If your hard drive shows a 5 or better, then that's expected/great.

If your hard drive shows a 2 or 3, then


http://blogs.msdn.com/e7/archive/2009/01/19/engineering...


Quote:
With respect to disk scores, as discussed in our recent post on Windows Performance, we’ve been developing a comprehensive performance feedback loop for quite some time. With that loop, we’ve been able to capture thousands of detailed traces covering periods of time where the computer’s current user indicated an application, or Windows, was experiencing severe responsiveness problems. In analyzing these traces we saw a connection to disk I/O and we often found typical 4KB disk reads to take longer than expected, much, much longer in fact (10x to 30x). Instead of taking 10s of milliseconds to complete, we’d often find sequences where individual disk reads took many hundreds of milliseconds to finish. When sequences of these accumulate, higher level application responsiveness can suffer dramatically.

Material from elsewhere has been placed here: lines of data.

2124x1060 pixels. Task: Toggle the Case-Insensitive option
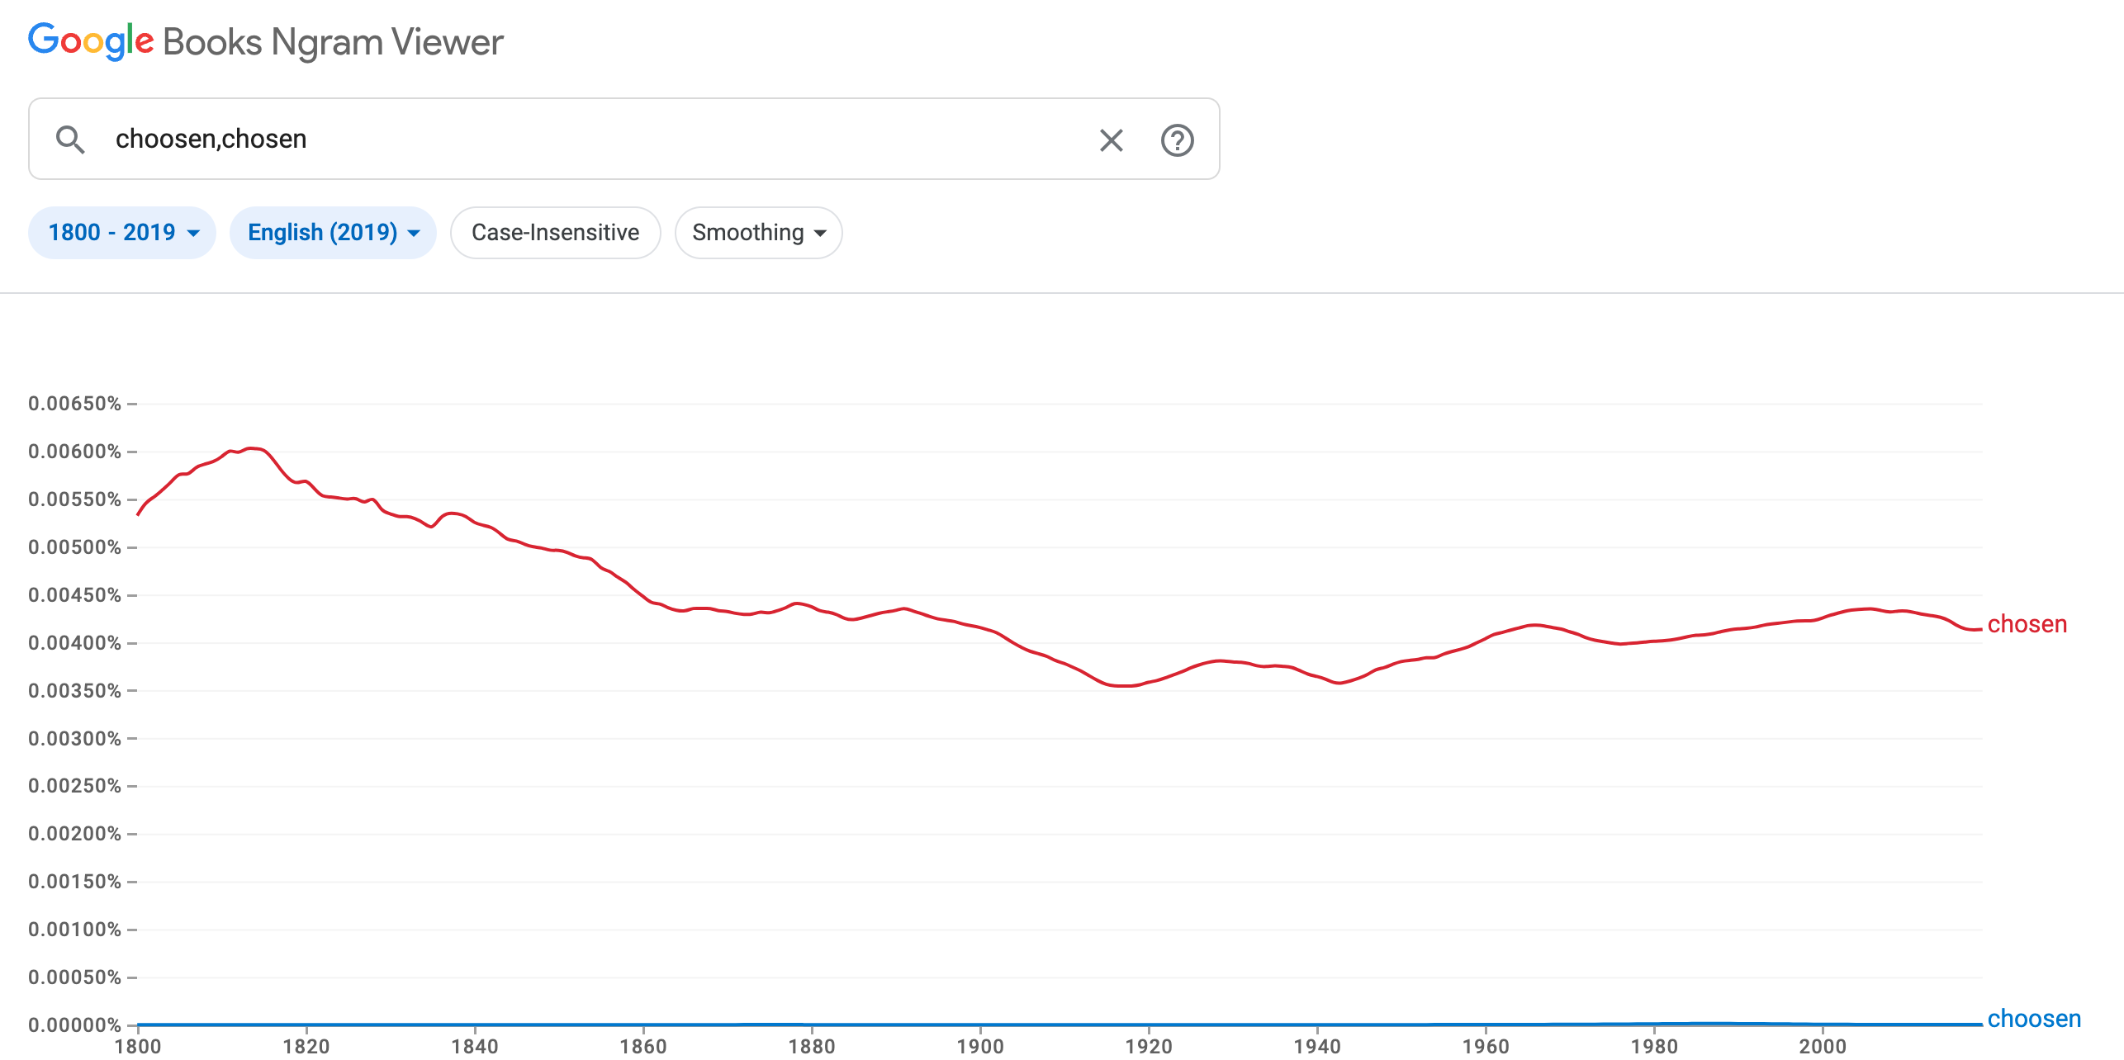[x=556, y=233]
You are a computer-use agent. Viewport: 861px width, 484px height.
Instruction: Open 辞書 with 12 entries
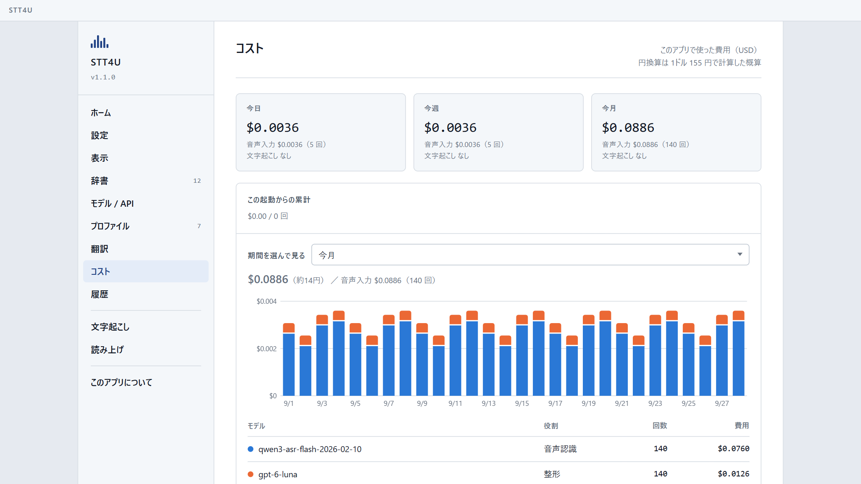click(x=146, y=181)
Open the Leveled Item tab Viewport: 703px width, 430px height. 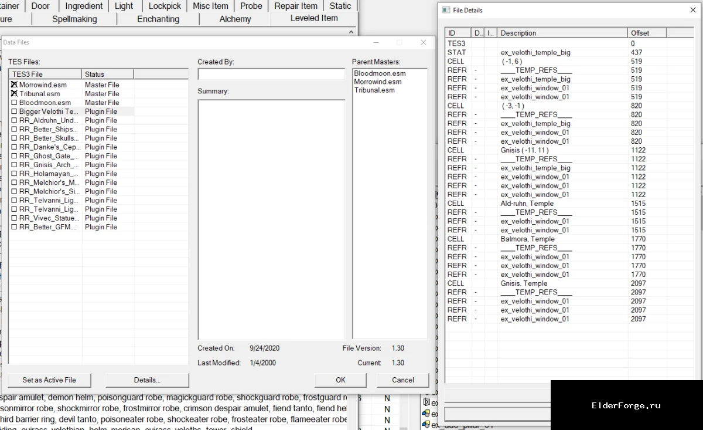pos(314,18)
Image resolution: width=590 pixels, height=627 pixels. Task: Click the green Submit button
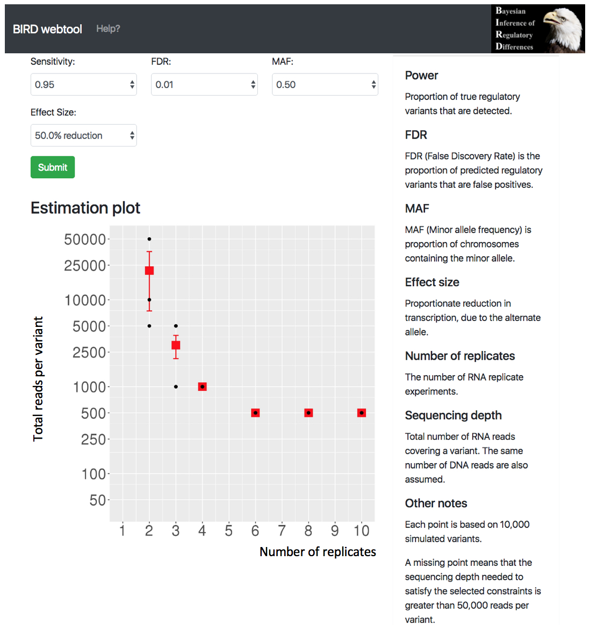pyautogui.click(x=53, y=167)
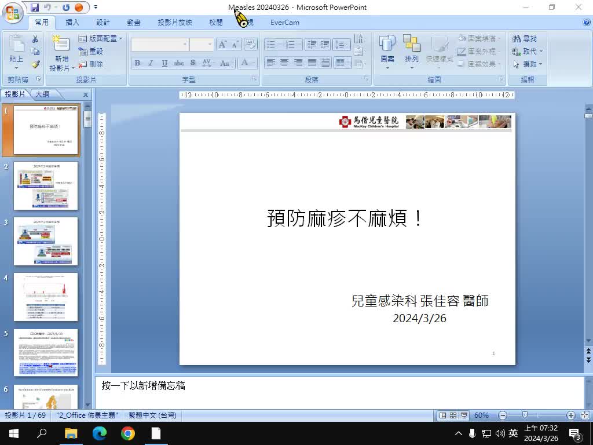
Task: Insert a new slide with 新增投影片
Action: pyautogui.click(x=61, y=55)
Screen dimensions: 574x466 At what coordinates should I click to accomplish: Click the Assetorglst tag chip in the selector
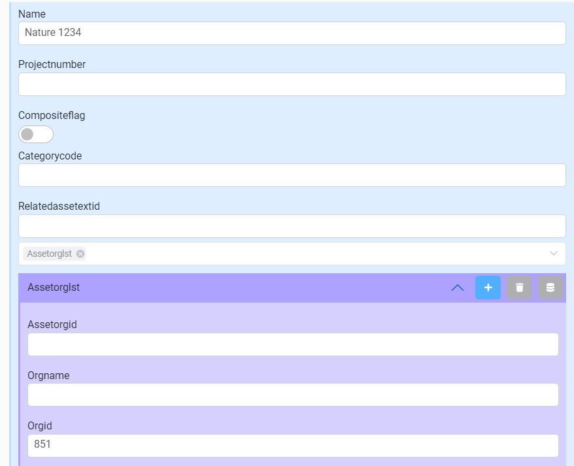pyautogui.click(x=49, y=254)
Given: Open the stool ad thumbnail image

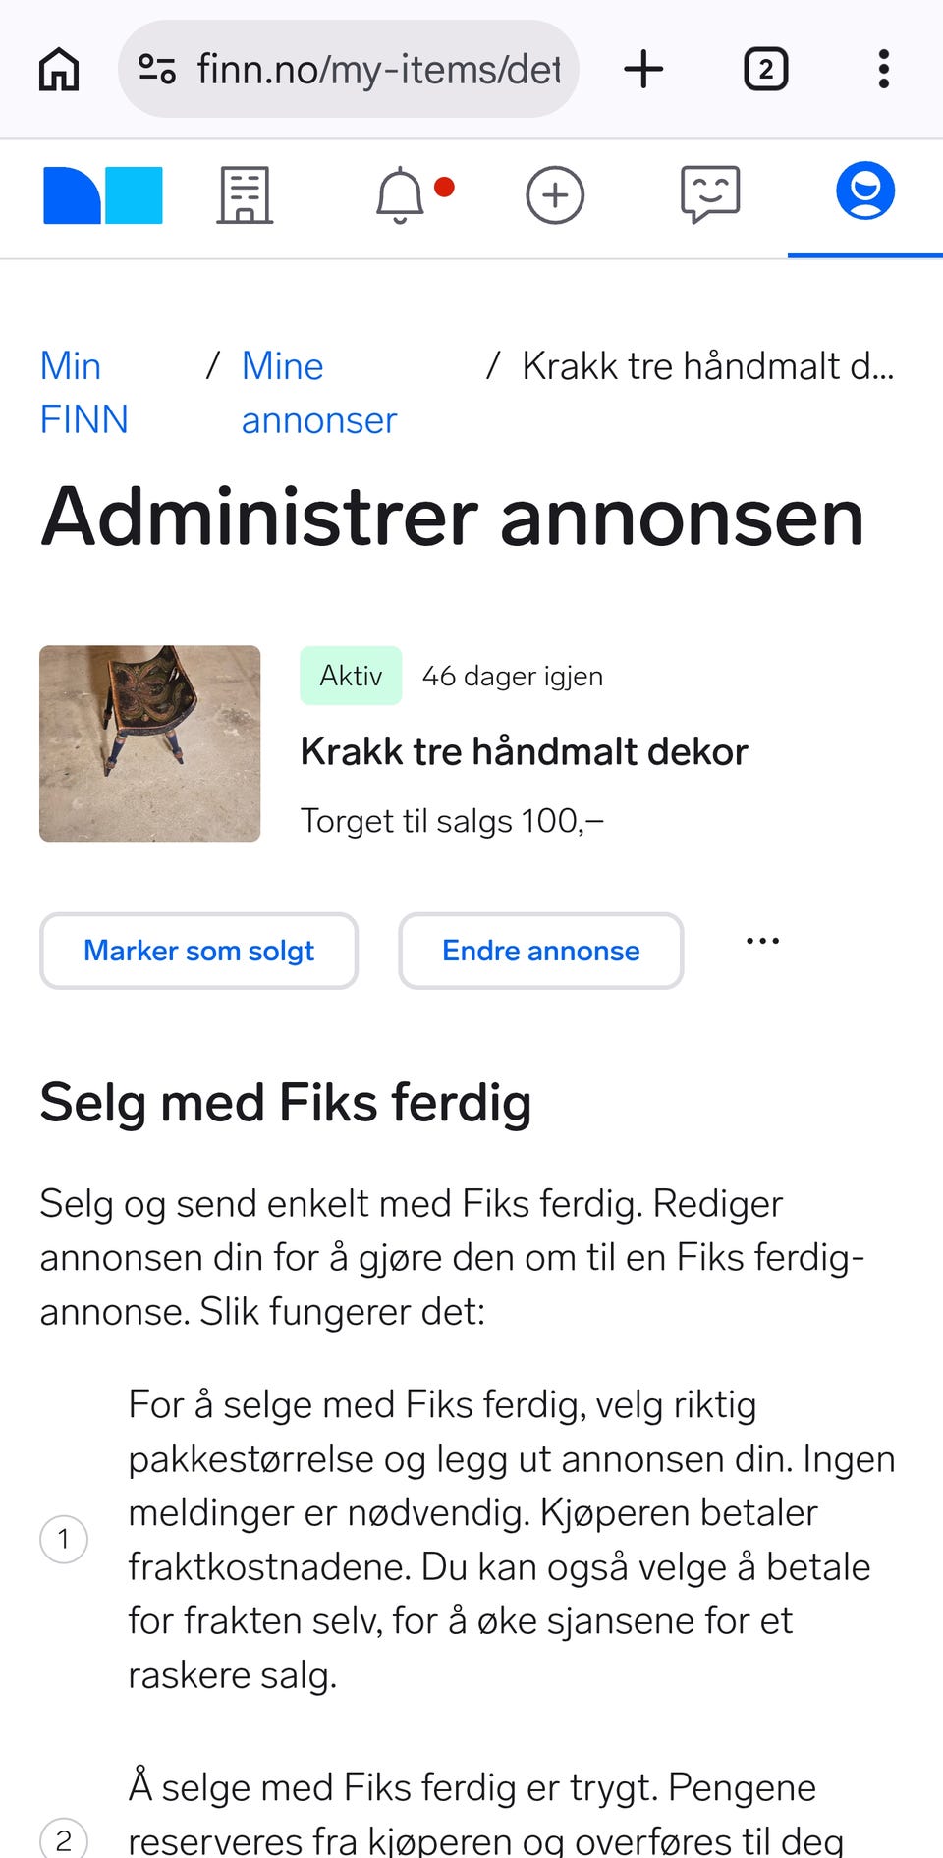Looking at the screenshot, I should coord(149,743).
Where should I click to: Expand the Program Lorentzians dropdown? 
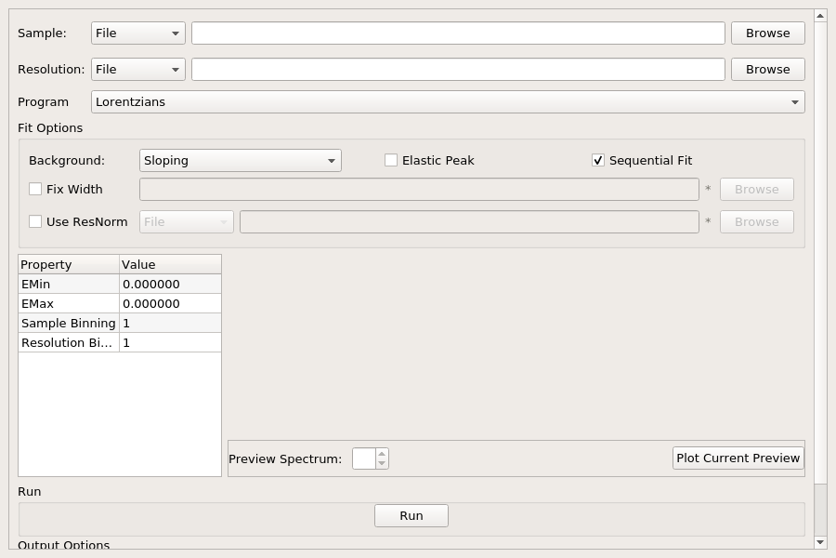[448, 102]
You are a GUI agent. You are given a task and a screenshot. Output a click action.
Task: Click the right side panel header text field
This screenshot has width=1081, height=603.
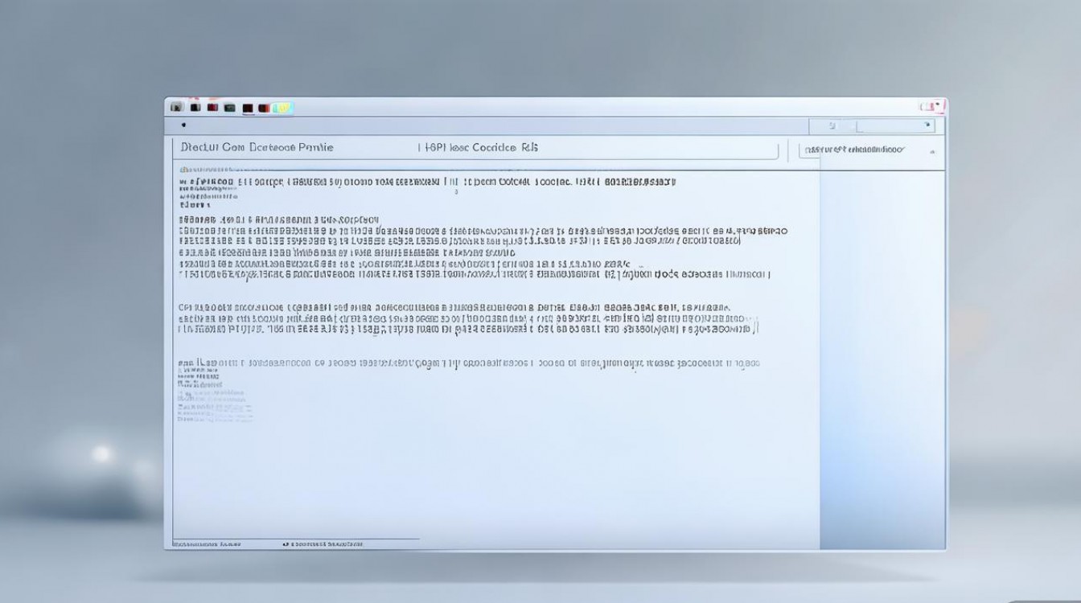pos(854,150)
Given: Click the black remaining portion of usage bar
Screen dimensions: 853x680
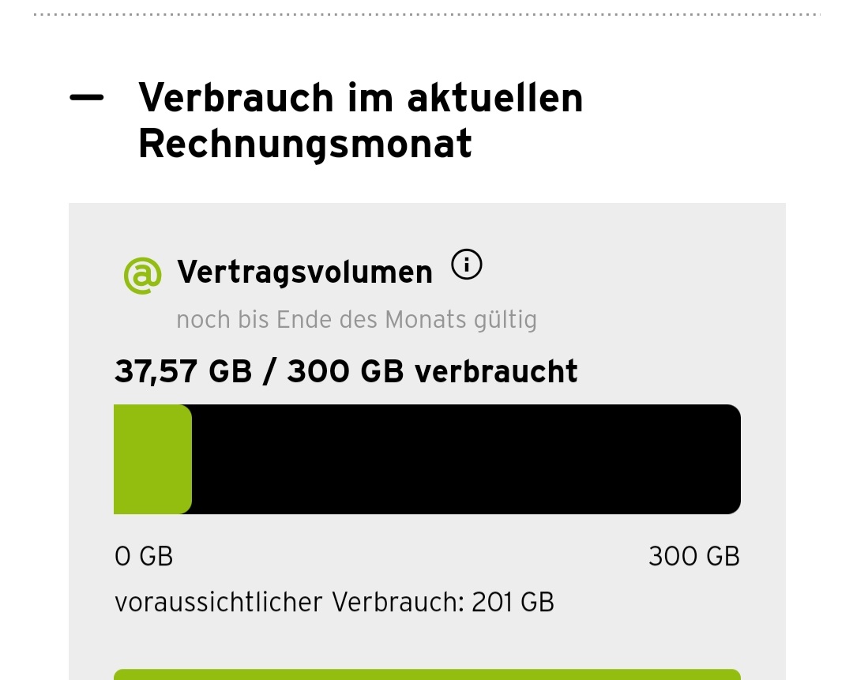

With the problem recognized, we synthesized many of the I/O sequences and undertook a large study on many, many disk drives, including solid state drives. While we did find a good number of drives to be excellent, we unfortunately also found many to have significant challenges under this type of load, which based on telemetry is rather common. In particular, we found the first generation of solid state drives to be broadly challenged when confronted with these commonly seen client I/O sequences.

An example problematic sequence consists of a series of sequential and random I/Os intermixed with one or more flushes. During these sequences, many of the random writes complete in unrealistically short periods of time (say 500 microseconds). Very short I/O completion times indicate caching; the actual work of moving the bits to spinning media, or to flash cells, is postponed. After a period of returning success very quickly, a backlog of deferred work is built up. What happens next is different from drive to drive. Some drives continue to consistently respond to reads as expected, no matter the earlier issued and postponed writes/flushes, which yields good performance and no perceived problems for the person using the PC. Some drives, however, reads are often held off for very lengthy periods as the drives apparently attempt to clear their backlog of work and this results in a perceived “blocking” state or almost a “locked system”. To validate this, on some systems, we replaced poor performing disks with known good disks and observed dramatically improved performance. In a few cases, updating the drive’s firmware was sufficient to very noticeably improve responsiveness.

To reflect this real world learning, in the Windows 7 Beta code, we have capped scores for drives which appear to exhibit the problematic behavior (during the scoring) and are using our feedback system to send back information to us to further evaluate these results. Scores of 1.9, 2.0, 2.9 and 3.0 for the system disk are possible because of our current capping rules. Internally, we feel confident in the beta disk assessment and these caps based on the data we have observed so far. Of course, we expect to learn from data coming from the broader beta population and from feedback and conversations we have with drive manufacturers.